A True Delicacy

First published in the print column Strictly Haresay

There’s a danger to these long, confining winters, and I’m not talking about the risk of frostbite or getting stuck in the snow or wrecking a vehicle due to icy roads, though those are all valid hazards, as well.

No, the danger I’m talking about is the stillness; the silent heartbeat of the earth in the bleak midwinter with no bird, cricket or cicada songs to liven the landscape. No industrious buzzing of insects, or tress in full crown to rustle in the wind.

There’s too much idle time in the quiet to think and remember, when the distraction of activities and the busyness of hands is greatly limited.

As I write this, I recall that it was on this day many years ago that I went on a first date with my one-day-to-be-husband.

Auspicious as the occasion was, I wasn’t looking for a husband. I was quite occupied and content with my work in journalism at the time, and actually mistook him for the South Dakota state climatologist with whom I had a scheduled interview for a story I was writing. But our chance meeting that day led to a first date later on, and then years of adventure and laughs and love…

The snowing sky this afternoon is steely blue, casting a kind of enchantment over the snow-moulded world, joining forces with this nostalgia as it descends, covering me over like the gentle falling snow outside my window envelops the garden as it sleeps.

Through my busy times, in the world of work and worry, most often my memories, too, are safely tucked away, asleep.

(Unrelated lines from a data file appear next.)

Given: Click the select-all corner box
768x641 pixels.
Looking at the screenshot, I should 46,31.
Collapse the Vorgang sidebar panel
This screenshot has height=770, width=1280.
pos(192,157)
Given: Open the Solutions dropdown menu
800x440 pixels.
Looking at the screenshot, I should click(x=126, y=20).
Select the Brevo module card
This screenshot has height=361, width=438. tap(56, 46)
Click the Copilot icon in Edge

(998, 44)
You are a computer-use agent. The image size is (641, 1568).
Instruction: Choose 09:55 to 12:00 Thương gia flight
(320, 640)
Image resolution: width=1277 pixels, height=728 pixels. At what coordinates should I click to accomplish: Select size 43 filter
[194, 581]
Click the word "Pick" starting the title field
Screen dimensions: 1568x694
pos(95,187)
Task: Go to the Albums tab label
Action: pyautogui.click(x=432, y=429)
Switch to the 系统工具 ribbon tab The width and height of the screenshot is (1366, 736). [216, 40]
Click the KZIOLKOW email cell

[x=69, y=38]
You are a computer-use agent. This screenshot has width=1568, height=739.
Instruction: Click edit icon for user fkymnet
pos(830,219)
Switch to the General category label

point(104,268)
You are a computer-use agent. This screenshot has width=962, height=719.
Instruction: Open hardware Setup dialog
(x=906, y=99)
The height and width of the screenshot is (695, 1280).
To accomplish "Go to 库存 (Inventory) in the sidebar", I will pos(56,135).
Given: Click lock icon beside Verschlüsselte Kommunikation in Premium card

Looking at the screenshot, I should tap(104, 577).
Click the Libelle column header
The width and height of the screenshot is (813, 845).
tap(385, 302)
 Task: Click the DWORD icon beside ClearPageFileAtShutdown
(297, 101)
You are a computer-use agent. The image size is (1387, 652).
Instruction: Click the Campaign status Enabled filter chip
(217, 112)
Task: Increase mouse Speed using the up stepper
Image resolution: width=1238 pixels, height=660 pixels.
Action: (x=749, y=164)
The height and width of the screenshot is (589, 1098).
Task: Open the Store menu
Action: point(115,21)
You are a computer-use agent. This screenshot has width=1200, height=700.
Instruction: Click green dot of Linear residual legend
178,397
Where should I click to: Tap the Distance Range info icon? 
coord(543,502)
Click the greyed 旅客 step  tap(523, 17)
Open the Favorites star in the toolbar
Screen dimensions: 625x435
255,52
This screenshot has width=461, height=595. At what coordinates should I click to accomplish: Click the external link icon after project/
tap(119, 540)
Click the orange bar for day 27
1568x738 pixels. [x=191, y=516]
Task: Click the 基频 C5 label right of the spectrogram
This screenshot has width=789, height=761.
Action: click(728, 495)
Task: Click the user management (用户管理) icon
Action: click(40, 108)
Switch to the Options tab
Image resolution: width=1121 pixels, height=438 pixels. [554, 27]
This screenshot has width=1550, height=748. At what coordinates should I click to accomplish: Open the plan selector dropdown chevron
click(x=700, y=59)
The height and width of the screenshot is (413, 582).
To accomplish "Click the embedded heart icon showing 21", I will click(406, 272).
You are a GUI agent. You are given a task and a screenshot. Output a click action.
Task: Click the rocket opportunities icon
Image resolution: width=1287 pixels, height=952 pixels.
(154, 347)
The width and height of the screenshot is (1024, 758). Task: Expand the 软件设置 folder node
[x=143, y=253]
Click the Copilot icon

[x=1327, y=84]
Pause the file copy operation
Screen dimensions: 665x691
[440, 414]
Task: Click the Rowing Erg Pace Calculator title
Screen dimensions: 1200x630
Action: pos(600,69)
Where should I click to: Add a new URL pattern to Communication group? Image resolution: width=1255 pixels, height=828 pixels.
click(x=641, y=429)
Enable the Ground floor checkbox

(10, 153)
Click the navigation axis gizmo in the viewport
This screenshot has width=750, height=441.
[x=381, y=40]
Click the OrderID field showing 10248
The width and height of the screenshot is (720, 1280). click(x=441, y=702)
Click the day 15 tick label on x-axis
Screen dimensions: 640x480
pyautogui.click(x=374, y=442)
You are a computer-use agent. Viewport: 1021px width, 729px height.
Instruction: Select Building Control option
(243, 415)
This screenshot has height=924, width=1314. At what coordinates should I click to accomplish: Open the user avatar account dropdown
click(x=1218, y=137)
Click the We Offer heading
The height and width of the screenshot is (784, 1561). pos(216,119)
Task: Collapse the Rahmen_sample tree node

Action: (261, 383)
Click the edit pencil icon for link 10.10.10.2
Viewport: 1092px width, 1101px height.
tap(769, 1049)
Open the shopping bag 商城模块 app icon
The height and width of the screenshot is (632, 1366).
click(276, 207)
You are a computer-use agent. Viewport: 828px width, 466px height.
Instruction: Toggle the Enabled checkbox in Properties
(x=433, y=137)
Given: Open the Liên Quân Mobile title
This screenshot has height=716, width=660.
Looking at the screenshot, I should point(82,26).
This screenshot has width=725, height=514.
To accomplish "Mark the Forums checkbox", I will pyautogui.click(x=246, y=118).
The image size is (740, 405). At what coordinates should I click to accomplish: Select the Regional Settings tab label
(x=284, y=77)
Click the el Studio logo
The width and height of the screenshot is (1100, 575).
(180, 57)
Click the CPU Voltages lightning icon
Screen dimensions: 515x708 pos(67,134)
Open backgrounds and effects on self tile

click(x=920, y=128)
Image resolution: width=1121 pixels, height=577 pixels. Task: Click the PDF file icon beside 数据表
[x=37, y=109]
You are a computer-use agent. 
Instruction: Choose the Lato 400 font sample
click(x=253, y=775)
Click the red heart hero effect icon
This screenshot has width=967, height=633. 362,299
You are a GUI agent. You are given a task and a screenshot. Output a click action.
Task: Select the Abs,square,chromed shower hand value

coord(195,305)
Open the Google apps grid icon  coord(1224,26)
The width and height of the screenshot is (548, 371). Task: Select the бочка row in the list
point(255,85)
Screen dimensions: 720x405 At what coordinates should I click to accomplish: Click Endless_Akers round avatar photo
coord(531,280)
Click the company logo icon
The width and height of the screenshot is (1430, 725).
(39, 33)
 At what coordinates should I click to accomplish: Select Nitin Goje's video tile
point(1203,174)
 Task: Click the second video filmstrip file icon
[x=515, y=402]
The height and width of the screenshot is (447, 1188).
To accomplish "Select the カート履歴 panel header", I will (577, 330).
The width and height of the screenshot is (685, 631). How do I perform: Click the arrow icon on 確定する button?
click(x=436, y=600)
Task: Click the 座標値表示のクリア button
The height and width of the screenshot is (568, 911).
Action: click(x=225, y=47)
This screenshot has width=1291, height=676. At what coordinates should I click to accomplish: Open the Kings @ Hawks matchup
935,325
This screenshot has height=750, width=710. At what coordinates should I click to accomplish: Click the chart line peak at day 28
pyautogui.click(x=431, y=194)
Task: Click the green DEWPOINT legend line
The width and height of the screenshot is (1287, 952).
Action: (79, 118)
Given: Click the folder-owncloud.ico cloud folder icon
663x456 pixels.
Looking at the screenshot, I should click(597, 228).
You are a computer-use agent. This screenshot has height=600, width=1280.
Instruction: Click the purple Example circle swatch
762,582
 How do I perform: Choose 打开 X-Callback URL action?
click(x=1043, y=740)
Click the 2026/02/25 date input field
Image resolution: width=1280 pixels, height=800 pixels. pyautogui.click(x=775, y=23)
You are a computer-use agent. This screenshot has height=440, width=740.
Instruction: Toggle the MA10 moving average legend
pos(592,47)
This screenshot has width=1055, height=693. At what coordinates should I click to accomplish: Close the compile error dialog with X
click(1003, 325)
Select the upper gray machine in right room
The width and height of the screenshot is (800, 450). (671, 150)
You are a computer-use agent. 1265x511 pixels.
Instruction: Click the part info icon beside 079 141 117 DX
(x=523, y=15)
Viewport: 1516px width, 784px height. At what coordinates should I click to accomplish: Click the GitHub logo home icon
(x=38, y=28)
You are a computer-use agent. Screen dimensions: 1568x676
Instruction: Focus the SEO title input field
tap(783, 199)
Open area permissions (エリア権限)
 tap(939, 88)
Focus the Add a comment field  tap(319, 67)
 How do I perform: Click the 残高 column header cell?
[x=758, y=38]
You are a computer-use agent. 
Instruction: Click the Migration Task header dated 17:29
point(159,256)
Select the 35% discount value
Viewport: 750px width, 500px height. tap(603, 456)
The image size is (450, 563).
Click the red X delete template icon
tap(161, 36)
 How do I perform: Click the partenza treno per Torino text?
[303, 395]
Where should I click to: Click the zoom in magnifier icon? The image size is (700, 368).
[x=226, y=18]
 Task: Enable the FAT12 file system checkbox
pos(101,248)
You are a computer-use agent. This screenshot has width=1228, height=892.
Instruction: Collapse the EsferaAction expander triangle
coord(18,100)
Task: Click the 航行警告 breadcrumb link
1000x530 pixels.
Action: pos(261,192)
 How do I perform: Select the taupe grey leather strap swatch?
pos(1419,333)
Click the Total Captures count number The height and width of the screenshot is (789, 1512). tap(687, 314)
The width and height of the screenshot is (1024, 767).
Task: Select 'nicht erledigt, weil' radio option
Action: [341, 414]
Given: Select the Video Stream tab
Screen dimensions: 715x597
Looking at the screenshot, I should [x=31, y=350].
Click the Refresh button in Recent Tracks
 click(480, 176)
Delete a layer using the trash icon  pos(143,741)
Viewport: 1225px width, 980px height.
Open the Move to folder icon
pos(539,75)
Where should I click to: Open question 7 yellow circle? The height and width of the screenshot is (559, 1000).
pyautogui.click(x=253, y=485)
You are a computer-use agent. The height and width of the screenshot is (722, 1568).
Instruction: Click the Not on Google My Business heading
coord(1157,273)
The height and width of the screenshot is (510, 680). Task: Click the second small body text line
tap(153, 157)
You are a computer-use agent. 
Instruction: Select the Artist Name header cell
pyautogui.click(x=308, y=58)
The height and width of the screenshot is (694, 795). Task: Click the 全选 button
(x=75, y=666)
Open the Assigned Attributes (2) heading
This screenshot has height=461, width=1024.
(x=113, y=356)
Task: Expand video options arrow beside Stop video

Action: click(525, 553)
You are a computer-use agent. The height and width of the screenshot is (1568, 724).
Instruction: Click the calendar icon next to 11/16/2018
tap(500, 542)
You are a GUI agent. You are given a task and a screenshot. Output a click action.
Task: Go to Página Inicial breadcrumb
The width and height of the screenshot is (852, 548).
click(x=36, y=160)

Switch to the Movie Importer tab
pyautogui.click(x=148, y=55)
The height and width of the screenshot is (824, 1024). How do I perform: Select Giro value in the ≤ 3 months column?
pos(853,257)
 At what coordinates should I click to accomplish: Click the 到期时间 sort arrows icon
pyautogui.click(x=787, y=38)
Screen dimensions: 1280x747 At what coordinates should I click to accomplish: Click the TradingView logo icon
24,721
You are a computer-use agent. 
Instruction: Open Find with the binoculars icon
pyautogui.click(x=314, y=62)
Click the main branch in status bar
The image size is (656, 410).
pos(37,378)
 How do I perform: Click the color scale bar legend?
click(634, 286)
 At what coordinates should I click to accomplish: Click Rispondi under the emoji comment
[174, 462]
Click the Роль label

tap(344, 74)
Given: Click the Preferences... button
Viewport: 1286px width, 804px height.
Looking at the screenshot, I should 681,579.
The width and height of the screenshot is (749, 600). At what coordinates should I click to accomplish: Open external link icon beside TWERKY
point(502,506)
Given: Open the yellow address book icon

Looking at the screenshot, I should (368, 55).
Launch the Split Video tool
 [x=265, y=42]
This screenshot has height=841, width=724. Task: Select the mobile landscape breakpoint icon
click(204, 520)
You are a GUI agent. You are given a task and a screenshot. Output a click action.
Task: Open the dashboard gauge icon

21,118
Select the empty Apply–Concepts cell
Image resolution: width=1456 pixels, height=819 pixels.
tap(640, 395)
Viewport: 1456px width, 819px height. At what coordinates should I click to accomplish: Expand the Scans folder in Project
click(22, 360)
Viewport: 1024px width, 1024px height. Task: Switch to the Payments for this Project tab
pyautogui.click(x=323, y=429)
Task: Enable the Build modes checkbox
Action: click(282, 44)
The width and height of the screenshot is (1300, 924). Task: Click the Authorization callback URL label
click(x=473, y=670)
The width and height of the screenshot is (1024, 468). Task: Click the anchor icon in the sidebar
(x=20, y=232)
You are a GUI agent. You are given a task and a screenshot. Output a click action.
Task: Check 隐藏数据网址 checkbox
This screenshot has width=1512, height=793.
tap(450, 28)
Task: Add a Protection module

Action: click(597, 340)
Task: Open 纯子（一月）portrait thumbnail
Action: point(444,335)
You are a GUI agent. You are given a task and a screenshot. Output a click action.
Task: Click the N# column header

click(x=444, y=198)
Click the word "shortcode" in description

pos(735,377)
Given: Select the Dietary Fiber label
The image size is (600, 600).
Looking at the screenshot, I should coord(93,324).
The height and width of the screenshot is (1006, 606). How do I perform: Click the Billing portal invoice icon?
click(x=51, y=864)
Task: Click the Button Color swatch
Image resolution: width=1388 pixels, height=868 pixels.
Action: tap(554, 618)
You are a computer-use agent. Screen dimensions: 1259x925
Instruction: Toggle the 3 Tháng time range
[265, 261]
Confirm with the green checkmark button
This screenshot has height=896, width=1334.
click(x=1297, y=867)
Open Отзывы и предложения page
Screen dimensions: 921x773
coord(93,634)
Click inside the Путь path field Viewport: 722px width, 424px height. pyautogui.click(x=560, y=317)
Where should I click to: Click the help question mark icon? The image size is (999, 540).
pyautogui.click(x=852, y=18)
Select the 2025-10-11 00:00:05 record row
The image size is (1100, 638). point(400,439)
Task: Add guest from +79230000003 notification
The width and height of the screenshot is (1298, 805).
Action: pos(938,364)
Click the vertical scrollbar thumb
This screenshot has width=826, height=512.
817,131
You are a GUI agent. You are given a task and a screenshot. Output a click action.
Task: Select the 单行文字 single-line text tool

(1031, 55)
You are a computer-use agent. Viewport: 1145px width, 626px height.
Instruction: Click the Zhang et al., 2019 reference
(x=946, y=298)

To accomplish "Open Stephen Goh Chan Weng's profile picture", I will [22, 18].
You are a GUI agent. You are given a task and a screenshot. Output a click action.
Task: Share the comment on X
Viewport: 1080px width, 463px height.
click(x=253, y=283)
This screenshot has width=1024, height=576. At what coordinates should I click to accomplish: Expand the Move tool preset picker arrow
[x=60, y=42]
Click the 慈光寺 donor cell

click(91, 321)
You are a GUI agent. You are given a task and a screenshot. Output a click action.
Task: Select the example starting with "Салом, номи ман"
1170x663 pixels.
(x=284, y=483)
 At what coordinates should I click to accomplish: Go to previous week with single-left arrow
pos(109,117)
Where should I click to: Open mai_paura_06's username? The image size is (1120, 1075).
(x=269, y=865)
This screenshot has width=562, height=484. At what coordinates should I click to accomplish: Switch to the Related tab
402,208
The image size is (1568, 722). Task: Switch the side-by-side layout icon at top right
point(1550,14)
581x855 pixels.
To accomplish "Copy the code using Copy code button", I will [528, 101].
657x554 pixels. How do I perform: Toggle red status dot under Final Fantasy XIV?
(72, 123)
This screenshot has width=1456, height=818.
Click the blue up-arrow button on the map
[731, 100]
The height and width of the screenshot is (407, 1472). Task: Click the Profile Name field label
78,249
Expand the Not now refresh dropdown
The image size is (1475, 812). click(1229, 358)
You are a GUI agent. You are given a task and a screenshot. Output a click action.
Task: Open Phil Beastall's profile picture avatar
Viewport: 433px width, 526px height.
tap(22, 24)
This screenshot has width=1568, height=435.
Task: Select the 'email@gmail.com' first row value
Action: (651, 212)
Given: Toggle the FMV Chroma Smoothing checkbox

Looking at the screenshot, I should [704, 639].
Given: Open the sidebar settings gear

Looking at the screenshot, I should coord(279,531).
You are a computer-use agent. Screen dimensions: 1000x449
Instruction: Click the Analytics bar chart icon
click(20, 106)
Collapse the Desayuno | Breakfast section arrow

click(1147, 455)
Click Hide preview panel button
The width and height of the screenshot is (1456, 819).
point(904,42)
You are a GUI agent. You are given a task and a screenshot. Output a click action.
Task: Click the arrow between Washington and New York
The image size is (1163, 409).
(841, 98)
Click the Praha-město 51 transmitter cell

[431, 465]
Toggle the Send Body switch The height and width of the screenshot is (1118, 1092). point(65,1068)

But these slow days of winter, when the hours of darkness are long, and the temperatures hard-biting—when life itself seems to be quietly waiting, dreaming—I remember. The walls fall away and memories come out to play, rolling over, exposing their soft white underbelly to me, knowing not, how perilous a position that is. How fragile and delicate they are. Precious. Like snowflakes intricately and beautifully formed, that so quickly melt away by the mere touch of my tongue.